• What you are asked to do: From the line below that contains "This screenshot has height=420, width=616." to the line that contains "Click the heavy", repeat every line exactly, both ends included, and nothing else.

######

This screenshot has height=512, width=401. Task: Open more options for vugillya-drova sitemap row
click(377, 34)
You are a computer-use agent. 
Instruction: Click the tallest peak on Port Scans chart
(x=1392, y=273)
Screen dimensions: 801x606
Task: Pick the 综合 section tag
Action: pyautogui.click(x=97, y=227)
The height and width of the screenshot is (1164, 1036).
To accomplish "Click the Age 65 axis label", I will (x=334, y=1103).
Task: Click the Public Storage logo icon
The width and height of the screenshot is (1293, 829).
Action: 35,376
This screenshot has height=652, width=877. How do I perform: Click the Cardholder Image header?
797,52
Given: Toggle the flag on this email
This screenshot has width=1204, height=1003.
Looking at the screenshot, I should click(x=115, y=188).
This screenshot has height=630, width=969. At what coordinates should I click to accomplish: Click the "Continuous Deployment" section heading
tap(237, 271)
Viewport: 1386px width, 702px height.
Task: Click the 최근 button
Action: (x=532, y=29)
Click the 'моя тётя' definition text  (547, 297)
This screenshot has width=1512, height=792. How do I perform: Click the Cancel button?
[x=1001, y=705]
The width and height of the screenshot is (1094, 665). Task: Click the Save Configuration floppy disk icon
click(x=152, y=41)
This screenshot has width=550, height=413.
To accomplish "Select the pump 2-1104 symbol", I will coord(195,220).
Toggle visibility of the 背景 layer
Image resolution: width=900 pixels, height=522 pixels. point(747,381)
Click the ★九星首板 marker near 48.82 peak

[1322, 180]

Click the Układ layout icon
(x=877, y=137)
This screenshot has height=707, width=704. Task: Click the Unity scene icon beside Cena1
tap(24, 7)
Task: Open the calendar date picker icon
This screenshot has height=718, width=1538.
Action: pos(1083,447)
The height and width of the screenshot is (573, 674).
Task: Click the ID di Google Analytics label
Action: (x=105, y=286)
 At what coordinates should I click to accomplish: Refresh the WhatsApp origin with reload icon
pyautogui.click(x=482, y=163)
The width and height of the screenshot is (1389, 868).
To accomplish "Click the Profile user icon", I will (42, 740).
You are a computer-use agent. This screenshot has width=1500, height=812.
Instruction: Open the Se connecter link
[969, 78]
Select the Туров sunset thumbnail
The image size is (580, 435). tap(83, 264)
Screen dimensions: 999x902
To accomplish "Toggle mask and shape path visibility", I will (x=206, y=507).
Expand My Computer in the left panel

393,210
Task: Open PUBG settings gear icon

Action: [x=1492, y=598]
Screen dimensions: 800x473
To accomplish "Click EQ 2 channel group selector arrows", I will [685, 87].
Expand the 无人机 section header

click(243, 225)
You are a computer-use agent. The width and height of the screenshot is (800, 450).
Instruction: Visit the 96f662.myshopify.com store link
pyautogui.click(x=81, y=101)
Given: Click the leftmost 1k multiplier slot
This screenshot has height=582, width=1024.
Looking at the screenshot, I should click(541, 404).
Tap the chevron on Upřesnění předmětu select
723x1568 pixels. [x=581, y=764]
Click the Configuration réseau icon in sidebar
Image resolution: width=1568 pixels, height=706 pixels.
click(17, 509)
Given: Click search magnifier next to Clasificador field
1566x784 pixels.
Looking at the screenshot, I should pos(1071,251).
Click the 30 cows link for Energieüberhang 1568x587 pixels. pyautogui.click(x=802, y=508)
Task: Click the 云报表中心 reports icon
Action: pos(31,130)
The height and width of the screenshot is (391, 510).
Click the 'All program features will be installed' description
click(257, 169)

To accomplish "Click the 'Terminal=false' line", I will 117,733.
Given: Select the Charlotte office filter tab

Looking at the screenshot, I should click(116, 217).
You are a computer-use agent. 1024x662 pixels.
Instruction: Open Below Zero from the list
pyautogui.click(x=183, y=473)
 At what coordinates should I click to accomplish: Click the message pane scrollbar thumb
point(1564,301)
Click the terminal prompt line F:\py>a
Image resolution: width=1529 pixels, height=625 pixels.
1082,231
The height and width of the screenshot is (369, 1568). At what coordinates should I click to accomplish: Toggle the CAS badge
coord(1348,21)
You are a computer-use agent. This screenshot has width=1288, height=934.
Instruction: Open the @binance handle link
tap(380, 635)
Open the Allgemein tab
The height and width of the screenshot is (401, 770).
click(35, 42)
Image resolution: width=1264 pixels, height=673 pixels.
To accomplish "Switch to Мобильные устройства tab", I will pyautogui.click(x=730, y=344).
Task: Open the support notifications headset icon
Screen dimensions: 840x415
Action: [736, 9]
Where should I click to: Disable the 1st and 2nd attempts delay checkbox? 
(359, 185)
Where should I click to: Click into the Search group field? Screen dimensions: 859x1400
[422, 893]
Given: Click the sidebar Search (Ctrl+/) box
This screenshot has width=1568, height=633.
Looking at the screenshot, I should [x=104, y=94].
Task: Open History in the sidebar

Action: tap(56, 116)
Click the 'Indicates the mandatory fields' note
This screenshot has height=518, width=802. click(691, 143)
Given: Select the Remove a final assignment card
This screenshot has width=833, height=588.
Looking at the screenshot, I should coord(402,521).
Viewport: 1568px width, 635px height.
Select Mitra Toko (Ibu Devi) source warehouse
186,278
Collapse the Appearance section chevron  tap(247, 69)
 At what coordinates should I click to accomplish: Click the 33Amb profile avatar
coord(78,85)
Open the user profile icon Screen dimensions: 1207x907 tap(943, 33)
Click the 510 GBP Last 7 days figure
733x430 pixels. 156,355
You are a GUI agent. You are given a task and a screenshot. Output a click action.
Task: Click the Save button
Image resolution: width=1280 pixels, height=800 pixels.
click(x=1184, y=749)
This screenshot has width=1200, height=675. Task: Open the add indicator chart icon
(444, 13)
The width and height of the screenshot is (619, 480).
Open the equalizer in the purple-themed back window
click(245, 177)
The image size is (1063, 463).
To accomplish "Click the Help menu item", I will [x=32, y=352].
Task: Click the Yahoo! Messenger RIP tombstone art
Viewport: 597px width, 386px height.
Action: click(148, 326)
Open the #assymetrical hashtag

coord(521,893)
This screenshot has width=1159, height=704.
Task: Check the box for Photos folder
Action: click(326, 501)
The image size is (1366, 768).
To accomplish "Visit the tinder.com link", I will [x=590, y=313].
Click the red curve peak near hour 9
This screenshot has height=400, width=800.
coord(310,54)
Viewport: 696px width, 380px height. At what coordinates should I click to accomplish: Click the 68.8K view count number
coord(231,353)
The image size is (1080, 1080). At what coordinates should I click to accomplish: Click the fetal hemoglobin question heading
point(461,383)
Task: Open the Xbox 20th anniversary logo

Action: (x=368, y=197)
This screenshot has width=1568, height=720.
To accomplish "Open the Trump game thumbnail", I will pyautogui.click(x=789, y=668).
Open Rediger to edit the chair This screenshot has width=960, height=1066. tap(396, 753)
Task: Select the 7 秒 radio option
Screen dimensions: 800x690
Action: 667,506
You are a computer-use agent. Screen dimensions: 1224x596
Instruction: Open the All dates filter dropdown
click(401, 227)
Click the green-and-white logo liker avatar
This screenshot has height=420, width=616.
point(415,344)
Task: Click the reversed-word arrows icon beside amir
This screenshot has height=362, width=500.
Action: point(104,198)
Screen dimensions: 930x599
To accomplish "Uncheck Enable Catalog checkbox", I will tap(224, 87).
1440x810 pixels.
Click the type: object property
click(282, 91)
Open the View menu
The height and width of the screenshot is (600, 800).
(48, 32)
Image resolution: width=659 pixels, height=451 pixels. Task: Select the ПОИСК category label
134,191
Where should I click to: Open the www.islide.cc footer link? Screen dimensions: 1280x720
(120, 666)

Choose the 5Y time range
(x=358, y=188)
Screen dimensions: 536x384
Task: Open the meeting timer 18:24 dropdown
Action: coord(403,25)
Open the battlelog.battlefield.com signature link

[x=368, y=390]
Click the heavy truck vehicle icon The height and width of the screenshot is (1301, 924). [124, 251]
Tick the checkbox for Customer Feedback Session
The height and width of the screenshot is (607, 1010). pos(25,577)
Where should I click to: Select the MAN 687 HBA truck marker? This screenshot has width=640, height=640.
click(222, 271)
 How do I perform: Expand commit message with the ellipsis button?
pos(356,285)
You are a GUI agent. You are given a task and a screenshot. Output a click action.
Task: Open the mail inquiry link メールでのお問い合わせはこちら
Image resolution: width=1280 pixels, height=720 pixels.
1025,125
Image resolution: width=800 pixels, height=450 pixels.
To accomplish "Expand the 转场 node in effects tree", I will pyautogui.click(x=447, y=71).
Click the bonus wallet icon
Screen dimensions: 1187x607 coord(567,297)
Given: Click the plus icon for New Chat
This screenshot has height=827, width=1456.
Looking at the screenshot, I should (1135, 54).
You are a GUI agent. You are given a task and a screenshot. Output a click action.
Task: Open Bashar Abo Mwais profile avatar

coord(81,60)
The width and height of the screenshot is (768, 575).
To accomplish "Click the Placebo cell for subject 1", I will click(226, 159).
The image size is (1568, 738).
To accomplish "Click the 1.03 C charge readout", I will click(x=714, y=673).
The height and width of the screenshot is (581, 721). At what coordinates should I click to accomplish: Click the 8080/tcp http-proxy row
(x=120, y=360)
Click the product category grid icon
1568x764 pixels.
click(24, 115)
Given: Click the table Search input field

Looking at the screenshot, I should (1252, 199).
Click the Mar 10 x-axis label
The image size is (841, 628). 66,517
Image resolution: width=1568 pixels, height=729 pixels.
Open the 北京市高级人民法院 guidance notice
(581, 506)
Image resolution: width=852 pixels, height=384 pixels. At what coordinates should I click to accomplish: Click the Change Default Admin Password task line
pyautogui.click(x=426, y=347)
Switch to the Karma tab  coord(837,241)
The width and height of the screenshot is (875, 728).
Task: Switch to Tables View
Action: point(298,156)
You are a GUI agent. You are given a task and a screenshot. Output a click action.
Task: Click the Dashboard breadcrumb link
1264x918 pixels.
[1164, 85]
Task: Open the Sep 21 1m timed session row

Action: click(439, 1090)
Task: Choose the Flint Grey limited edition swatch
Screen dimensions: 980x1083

######

• Problem solution:
This screenshot has height=420, width=616.
point(415,344)
Task: Click the reversed-word arrows icon beside amir
This screenshot has height=362, width=500.
Action: point(104,198)
Screen dimensions: 930x599
To accomplish "Uncheck Enable Catalog checkbox", I will tap(224, 87).
1440x810 pixels.
Click the type: object property
click(282, 91)
Open the View menu
The height and width of the screenshot is (600, 800).
(48, 32)
Image resolution: width=659 pixels, height=451 pixels. Task: Select the ПОИСК category label
134,191
Where should I click to: Open the www.islide.cc footer link? Screen dimensions: 1280x720
(120, 666)

Choose the 5Y time range
(x=358, y=188)
Screen dimensions: 536x384
Task: Open the meeting timer 18:24 dropdown
Action: coord(403,25)
Open the battlelog.battlefield.com signature link

[x=368, y=390]
Click the heavy truck vehicle icon The height and width of the screenshot is (1301, 924). [124, 251]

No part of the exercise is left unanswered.